Requirements. Change the stretch of material from its start through the line containing "Looking at the" so that "crown icon" becomes "star icon", with everything else left the same.

Records contained in a dataset.
● ● ● ● ●
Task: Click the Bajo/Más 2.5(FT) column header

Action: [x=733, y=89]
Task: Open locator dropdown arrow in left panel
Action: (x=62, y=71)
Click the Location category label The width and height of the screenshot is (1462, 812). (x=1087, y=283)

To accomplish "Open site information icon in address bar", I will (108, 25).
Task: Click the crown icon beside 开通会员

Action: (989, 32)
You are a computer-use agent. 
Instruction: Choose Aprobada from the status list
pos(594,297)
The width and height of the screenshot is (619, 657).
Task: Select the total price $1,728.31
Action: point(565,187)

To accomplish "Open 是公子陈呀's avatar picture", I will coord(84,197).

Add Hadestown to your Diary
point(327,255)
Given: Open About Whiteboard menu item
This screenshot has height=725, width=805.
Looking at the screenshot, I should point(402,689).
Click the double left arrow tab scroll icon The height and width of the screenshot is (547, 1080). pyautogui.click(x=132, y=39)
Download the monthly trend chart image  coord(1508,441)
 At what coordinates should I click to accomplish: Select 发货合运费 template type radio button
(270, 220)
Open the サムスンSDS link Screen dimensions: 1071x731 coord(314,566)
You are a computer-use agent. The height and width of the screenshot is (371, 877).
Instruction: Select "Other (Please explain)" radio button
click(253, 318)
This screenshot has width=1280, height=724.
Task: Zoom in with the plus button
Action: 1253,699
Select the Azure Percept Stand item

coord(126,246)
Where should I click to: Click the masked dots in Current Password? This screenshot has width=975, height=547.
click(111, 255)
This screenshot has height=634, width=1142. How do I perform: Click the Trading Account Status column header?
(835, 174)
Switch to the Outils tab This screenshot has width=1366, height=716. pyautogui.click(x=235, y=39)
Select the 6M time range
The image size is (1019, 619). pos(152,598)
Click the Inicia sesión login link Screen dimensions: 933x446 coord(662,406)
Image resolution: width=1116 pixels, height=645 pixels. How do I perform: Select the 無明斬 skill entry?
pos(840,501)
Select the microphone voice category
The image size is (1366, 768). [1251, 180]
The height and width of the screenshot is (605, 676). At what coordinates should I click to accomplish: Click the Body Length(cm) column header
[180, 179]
● ● ● ● ●
Task solution.
Task: Click the Bajo/Más 2.5(FT) column header

Action: [x=733, y=89]
Task: Open locator dropdown arrow in left panel
Action: (x=62, y=71)
Click the Location category label The width and height of the screenshot is (1462, 812). (x=1087, y=283)

To accomplish "Open site information icon in address bar", I will (108, 25).
Task: Click the star icon beside 开通会员

Action: (989, 32)
You are a computer-use agent. 
Instruction: Choose Aprobada from the status list
pos(594,297)
The width and height of the screenshot is (619, 657).
Task: Select the total price $1,728.31
Action: point(565,187)

To accomplish "Open 是公子陈呀's avatar picture", I will coord(84,197).

Add Hadestown to your Diary
point(327,255)
Given: Open About Whiteboard menu item
This screenshot has height=725, width=805.
Looking at the screenshot, I should point(402,689).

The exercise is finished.